#### TASK TO COMPLETE
Rewrite the records starting at the line that contains "The height and width of the screenshot is (605, 1024)." and ending at the line that contains "table-row: Indiana 87.4% $315 $319 98.75% $438 $339 $942 0.… is", replacing "Where is" with "Where can I find" and leaving everything else unchanged.
[Opening EXERCISE MATERIALS section]
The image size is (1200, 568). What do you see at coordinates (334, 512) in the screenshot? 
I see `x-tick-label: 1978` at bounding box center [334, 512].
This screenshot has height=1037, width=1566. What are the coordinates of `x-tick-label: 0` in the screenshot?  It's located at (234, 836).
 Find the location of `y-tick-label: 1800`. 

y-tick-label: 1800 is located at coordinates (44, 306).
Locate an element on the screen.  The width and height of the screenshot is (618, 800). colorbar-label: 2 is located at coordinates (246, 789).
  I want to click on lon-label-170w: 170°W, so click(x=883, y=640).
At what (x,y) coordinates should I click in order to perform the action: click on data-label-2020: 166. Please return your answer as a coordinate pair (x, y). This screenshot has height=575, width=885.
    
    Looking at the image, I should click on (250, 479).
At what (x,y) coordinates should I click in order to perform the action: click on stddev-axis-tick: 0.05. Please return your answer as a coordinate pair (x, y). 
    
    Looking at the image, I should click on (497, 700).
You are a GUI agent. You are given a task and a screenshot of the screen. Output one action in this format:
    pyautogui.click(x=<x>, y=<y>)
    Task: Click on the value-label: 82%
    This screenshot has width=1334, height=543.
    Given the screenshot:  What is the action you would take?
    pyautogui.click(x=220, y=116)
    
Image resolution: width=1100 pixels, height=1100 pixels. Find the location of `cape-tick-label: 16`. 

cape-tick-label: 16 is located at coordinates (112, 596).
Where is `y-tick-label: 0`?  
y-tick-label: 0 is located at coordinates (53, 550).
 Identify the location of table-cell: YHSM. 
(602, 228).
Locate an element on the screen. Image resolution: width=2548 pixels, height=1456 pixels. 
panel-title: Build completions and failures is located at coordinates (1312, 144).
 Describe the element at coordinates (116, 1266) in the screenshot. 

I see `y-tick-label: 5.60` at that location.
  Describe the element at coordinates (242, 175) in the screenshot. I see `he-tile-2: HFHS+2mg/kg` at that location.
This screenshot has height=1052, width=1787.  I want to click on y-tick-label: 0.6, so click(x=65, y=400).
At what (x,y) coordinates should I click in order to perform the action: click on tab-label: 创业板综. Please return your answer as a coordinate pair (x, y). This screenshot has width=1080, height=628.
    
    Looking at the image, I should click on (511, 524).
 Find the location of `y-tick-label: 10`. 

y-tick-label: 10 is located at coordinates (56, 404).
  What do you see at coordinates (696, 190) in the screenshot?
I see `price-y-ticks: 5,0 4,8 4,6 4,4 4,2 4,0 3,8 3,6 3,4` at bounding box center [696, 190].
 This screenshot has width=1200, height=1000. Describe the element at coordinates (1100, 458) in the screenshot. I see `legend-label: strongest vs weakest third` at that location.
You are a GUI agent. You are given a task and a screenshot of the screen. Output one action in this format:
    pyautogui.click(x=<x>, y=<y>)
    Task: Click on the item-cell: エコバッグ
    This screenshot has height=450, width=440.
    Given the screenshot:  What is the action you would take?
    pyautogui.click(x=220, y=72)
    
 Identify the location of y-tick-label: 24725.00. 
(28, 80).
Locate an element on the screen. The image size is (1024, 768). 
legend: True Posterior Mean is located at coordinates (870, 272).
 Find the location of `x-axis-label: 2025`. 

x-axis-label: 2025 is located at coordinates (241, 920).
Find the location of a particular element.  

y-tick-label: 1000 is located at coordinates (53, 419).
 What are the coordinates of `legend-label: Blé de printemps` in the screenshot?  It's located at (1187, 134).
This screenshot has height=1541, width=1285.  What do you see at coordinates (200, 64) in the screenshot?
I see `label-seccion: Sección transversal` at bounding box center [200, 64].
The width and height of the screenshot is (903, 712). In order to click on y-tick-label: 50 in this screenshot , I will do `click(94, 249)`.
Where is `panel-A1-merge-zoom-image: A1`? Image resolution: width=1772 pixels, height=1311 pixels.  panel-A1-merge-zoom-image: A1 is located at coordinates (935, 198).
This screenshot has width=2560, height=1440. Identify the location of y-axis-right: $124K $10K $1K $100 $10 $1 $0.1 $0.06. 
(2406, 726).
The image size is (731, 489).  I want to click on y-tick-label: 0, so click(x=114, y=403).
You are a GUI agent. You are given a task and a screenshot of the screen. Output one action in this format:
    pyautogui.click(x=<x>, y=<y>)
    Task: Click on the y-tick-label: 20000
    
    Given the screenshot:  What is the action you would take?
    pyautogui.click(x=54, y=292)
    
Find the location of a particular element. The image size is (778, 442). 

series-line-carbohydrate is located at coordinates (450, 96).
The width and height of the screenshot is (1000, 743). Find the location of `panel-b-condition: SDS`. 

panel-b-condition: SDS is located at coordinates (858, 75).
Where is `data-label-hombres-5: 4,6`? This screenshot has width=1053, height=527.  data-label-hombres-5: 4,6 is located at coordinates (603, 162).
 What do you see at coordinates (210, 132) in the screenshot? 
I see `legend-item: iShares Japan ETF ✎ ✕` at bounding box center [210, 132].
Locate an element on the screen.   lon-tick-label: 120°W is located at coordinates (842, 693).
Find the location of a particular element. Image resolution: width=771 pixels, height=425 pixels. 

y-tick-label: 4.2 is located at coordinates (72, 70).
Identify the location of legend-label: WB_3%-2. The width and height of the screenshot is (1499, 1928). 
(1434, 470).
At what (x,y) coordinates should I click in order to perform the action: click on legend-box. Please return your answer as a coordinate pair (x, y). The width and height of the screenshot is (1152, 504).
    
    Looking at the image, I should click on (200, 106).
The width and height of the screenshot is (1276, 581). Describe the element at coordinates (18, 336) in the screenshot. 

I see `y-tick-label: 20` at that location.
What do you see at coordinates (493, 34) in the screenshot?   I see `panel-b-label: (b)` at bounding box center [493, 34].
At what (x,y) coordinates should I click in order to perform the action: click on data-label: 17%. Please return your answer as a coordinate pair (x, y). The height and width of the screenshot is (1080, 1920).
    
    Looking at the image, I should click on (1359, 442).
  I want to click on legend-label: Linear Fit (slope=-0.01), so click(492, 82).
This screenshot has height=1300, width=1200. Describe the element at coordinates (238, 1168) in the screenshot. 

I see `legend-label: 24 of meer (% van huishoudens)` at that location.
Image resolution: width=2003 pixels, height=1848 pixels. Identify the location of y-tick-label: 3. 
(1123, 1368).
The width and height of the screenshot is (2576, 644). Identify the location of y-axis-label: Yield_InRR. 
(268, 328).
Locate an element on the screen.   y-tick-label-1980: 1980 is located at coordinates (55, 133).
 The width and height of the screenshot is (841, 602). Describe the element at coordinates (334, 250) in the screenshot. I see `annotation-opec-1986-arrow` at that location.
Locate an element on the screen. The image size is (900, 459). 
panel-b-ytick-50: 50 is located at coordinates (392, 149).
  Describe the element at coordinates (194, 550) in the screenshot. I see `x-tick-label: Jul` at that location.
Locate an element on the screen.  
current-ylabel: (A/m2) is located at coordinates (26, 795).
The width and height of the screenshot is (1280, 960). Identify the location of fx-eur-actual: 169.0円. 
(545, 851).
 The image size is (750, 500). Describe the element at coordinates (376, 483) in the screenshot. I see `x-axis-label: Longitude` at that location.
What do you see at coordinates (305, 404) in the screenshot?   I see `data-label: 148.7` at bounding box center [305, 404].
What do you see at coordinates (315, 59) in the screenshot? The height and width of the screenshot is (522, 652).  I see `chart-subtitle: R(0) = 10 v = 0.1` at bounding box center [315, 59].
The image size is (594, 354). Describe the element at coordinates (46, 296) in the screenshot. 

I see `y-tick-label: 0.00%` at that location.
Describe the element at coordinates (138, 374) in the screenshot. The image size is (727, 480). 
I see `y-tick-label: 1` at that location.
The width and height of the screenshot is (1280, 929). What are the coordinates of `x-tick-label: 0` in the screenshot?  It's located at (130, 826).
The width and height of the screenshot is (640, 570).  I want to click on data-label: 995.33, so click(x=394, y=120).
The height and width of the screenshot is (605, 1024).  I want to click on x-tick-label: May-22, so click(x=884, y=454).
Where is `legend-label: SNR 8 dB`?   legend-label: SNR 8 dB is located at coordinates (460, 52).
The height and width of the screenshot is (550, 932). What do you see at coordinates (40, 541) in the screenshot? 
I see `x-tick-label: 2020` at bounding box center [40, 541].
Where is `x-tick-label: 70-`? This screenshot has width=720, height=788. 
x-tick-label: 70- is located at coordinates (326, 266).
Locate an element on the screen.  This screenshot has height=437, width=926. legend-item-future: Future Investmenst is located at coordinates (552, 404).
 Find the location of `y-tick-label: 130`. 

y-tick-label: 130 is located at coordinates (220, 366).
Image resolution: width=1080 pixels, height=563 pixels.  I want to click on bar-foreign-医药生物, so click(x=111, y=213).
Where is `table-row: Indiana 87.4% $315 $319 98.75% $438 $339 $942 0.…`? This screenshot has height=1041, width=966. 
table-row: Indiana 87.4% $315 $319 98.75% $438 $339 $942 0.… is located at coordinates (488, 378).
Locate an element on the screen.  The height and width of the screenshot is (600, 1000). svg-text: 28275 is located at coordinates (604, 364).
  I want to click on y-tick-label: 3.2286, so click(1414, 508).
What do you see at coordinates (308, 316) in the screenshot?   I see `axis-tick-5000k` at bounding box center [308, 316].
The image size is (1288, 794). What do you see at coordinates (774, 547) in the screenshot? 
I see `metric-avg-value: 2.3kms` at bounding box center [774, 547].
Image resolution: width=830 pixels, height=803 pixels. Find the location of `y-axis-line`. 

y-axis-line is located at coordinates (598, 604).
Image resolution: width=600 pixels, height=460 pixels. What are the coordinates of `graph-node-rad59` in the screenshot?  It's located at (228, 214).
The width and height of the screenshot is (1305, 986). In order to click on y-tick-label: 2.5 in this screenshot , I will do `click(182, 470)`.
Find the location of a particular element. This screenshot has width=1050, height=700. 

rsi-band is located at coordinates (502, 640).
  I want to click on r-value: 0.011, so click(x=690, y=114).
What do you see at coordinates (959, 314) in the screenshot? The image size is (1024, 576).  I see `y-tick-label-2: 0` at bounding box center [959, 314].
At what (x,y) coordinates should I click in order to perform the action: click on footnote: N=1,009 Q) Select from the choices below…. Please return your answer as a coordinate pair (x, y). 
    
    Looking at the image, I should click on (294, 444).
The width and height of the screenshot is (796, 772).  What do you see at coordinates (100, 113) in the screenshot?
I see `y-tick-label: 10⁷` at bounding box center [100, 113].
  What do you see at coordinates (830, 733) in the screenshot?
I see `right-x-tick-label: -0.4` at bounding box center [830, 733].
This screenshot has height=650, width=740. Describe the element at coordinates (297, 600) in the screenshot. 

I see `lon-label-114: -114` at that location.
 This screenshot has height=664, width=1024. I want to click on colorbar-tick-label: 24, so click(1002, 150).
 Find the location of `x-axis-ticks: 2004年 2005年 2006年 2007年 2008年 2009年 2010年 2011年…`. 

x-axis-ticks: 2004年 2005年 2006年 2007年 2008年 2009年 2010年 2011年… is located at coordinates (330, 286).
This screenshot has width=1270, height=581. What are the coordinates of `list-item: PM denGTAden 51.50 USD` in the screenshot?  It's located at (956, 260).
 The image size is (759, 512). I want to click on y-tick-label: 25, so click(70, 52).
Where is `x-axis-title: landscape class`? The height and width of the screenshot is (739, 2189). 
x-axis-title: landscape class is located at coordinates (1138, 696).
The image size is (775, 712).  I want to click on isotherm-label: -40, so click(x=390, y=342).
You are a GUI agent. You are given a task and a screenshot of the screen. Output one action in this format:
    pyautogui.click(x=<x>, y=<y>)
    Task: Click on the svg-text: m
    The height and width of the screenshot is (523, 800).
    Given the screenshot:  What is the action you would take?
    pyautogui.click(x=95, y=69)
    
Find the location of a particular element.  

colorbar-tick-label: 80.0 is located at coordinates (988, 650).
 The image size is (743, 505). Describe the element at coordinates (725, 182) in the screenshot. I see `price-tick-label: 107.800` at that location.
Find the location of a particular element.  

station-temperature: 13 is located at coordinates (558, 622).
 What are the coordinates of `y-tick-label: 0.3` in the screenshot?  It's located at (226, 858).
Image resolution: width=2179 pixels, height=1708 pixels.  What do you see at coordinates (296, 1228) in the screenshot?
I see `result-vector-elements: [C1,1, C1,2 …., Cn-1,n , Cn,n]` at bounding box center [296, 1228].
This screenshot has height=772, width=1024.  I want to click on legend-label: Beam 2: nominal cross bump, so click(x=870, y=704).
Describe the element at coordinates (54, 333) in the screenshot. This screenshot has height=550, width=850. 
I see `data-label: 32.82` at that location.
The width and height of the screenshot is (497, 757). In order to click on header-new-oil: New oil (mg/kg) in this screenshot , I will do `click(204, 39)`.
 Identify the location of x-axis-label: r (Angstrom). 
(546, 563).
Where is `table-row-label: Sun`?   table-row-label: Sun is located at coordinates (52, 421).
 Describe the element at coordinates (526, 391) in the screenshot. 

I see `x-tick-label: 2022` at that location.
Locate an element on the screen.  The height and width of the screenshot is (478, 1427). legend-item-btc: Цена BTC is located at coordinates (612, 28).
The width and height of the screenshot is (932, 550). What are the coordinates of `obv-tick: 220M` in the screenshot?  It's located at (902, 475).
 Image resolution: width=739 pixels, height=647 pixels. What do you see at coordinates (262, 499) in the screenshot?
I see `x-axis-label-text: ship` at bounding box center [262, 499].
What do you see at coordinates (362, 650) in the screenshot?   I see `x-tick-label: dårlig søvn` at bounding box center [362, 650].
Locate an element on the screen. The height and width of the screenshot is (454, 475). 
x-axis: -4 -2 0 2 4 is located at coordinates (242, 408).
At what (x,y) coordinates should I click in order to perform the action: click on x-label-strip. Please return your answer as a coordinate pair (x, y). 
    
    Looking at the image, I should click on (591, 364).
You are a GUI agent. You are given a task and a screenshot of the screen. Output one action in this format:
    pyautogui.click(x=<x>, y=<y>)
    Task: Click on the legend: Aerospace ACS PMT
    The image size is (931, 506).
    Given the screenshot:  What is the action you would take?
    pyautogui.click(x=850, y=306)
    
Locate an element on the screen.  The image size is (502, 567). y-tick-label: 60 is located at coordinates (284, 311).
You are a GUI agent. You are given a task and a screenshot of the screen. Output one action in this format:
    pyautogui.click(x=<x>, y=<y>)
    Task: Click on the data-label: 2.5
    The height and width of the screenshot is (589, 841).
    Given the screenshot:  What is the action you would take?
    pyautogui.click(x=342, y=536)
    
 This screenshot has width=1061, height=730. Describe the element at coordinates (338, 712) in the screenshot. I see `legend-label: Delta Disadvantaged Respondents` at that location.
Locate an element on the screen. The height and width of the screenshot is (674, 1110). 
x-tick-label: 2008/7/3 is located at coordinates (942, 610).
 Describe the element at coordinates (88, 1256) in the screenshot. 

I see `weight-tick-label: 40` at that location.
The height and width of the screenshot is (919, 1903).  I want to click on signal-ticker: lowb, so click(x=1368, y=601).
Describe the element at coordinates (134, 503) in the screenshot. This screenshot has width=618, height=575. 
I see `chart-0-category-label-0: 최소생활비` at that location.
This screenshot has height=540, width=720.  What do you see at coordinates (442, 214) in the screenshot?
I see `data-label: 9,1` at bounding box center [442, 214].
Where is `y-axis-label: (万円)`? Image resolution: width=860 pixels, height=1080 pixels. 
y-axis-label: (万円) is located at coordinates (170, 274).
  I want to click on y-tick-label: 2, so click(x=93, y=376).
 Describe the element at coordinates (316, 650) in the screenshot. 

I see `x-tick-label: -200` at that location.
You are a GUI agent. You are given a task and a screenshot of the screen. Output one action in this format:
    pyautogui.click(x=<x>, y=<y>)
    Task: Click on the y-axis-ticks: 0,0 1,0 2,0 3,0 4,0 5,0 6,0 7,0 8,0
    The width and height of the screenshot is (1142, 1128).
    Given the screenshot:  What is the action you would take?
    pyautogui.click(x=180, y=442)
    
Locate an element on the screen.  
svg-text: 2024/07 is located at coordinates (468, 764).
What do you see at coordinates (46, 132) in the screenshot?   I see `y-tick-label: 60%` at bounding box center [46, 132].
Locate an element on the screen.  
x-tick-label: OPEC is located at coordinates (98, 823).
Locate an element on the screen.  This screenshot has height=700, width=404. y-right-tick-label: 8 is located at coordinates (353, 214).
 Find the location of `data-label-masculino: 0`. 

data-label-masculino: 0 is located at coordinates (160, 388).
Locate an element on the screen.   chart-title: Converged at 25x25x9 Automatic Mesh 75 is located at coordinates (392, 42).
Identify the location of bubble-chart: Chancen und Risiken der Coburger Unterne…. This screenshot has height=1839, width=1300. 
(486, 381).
[Closing EXERCISE MATERIALS section]
#### RESPONSE AREA
The height and width of the screenshot is (605, 1024).  I want to click on x-tick-label: May-22, so click(x=884, y=454).
Where can I find `legend-label: SNR 8 dB`?   legend-label: SNR 8 dB is located at coordinates (460, 52).
The height and width of the screenshot is (550, 932). What do you see at coordinates (40, 541) in the screenshot? 
I see `x-tick-label: 2020` at bounding box center [40, 541].
Where can I find `x-tick-label: 70-`? This screenshot has width=720, height=788. 
x-tick-label: 70- is located at coordinates (326, 266).
Locate an element on the screen.  This screenshot has height=437, width=926. legend-item-future: Future Investmenst is located at coordinates (552, 404).
 Find the location of `y-tick-label: 130`. 

y-tick-label: 130 is located at coordinates (220, 366).
Image resolution: width=1080 pixels, height=563 pixels.  I want to click on bar-foreign-医药生物, so click(x=111, y=213).
Where can I find `table-row: Indiana 87.4% $315 $319 98.75% $438 $339 $942 0.…`? This screenshot has height=1041, width=966. 
table-row: Indiana 87.4% $315 $319 98.75% $438 $339 $942 0.… is located at coordinates (488, 378).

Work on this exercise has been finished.